Tips & Tricks for Sweet Hot Jalapeno Jelly Mastery
- Adjust the Heat: Control the spice level by adjusting the amount of jalapenos or using different varieties. Remember to remove the seeds for a milder jelly.
- Test for Gelling: To test if the jelly is ready, place a small spoonful on a chilled plate. If it sets up quickly and forms a skin, it’s ready.
- Sterilize Your Jars: For longer storage, sterilize your jars and process them in a water bath canner.
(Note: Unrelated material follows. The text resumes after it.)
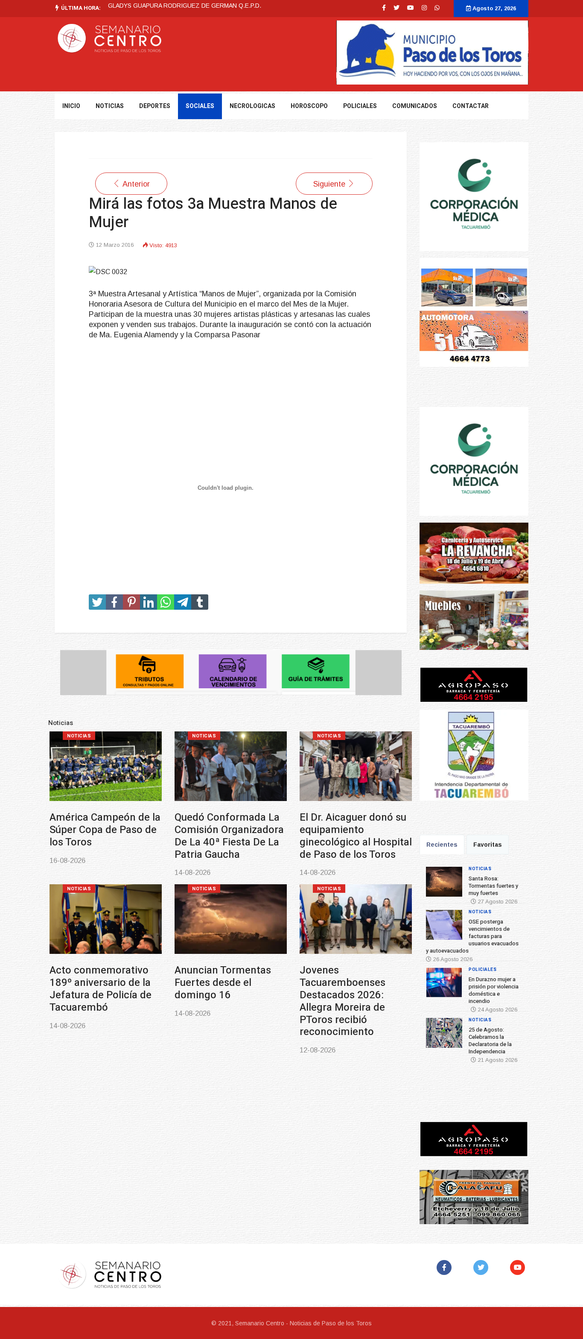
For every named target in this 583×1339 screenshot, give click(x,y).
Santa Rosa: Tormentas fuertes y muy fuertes (493, 885)
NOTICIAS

While this recipe is designed for refrigeration, proper canning extends shelf life considerably.
- Add a touch of Smokiness: For a deeper flavor profile, consider grilling the bell peppers before chopping them.
- Don’t Overcook: Overcooking can result in a tough, rubbery jelly. Stick to the recommended cooking times.
- Prevent Crystallization: Ensure all sugar crystals are dissolved before boiling to prevent crystallization in the finished jelly.
- Spice it up: Consider adding other spices, such as a pinch of cayenne pepper or smoked paprika, to enhance the flavor.
Frequently Asked Questions (FAQs)
Can I use powdered pectin instead of liquid pectin? No, this recipe is specifically formulated for liquid pectin. Powdered pectin requires a different process and might not yield the same results.
How long will this jelly last in the refrigerator? While I said 5 days, it can last up to two weeks in the refrigerator, if properly stored in an airtight container. However, for optimal flavor and texture, it’s best consumed within the first week.
Can I freeze this jelly? Freezing is not recommended as it can alter the texture and consistency of the jelly.
What can I serve this jelly with? The possibilities are endless! It’s delicious with cream cheese and crackers, as a glaze for meats, in sandwiches, with grilled cheese, and of course, with taquitos, flautas, and burritos! It’s also a fantastic addition to a charcuterie board.
Can I use different types of peppers? Absolutely! Feel free to experiment with other peppers like serrano peppers for more heat, or poblano peppers for a milder flavor.
What if my jelly doesn’t set? If your jelly doesn’t set, it could be due to insufficient boiling time or incorrect pectin usage. You can try re-cooking the jelly with additional pectin, but success is not guaranteed.
Can I reduce the amount of sugar? Reducing the sugar significantly can affect the setting properties of the jelly. It’s best to stick to the recipe’s proportions for optimal results.
Do I have to use red wine vinegar? White vinegar can be used as a substitute, but the red wine vinegar adds a unique depth of flavor that complements the peppers.
Why is my jelly cloudy? Cloudy jelly can be caused by not skimming off the foam during boiling.
Can I double the recipe? Yes, you can double the recipe. However, be sure to use a larger saucepan to prevent the mixture from boiling over.
What is the best way to store this jelly? Store the jelly in an airtight container in the refrigerator. I personally use plastic tubs.
How can I make this recipe even hotter? For extra heat, leave some of the seeds in the jalapenos or add a pinch of cayenne pepper or red pepper flakes. Wear gloves when handling hot peppers!